PASSAGE TO READ ::
----

    
    if (key is a character) { //such as a b A b c 5 3 2 $ # ^ ! ^ * # ...etc not enter key or shift or Esc or space ...etc
    /* Do stuff */
    }
    
    });
    
  • hluk
    hluk over 13 years
    On Firefox keyCode for F1 key and P keys is the same (also F2 is 'q', F3 is 'r' etc.). On Chromium (Webkit browser) F1 is 'P', F2 is 'Q' etc.
  • Tim Down
    Tim Down over 13 years
    You can't get the character typed reliably from the keyup event. This may work on your keyboard but for different keyboard types and different cultures there are no guarantees at all.
  • Christian
    Christian almost 12 years
    If @TimDown's point wasn't clear enough, here's another one: this is basically the wrong answer.
  • Nivas
    Nivas almost 12 years
    @Christian agreed. I had answered this almost 2 years ago. Now when I look at it I know this is wrong. I don't even remember what I was thinking when I wrote this. I am unable to delete this as this is the accepted answer (but would be glad to if a Mod can help)

----

EXTRACTED DATA ::
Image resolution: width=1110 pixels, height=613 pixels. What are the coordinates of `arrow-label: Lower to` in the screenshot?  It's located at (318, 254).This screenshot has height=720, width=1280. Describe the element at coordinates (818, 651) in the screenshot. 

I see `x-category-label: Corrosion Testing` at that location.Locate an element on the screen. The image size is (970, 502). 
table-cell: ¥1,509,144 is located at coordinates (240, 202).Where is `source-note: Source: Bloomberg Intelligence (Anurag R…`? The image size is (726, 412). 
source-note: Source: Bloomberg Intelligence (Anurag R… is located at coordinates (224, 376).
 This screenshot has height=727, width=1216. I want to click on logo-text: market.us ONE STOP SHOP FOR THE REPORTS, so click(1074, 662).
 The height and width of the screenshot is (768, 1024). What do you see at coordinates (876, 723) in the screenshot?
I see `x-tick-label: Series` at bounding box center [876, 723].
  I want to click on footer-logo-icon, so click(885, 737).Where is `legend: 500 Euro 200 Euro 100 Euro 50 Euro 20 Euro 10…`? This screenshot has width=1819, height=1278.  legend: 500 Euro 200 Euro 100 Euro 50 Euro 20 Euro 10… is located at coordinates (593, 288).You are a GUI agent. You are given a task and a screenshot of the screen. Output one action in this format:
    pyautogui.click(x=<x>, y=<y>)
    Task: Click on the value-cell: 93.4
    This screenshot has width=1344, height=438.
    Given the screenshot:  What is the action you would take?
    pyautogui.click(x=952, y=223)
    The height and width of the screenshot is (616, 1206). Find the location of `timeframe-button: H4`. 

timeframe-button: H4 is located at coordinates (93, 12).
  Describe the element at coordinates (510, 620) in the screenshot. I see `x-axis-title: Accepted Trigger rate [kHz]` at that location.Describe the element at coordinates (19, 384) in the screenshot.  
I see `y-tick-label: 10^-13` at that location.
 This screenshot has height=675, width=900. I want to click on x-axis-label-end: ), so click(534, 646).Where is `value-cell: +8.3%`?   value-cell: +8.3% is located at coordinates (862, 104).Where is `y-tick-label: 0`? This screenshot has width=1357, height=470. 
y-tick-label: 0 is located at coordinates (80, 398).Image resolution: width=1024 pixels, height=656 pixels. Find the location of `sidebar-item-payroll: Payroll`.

----

ACTIVITY LIST ::
**A.** From the key-event comment thread, return the part that opens with the words containing "if (key is a" and closes with "is 'Q' etc.".
**B.** Answer these questions using the key-event comment thread:
(i) On Firefox, which key has the same keyCode as F1?
(ii) From which event does one comment say the typed character can't be reliably obtained?
(iii) Why is Nivas unable to delete the answer?
The entries have nothing to do with the key-event comment thread.

RESPONSES TO THE TASKS ::
**A.**
if (key is a character) { //such as a b A b c 5 3 2 $ # ^ ! ^ * # ...etc not enter key or shift or Esc or space ...etc
    /* Do stuff */
    }
    
    });
    
  • hluk
    hluk over 13 years
    On Firefox keyCode for F1 key and P keys is the same (also F2 is 'q', F3 is 'r' etc.). On Chromium (Webkit browser) F1 is 'P', F2 is 'Q' etc.

**B.**
(i) The P key.
(ii) The keyup event.
(iii) It is the accepted answer.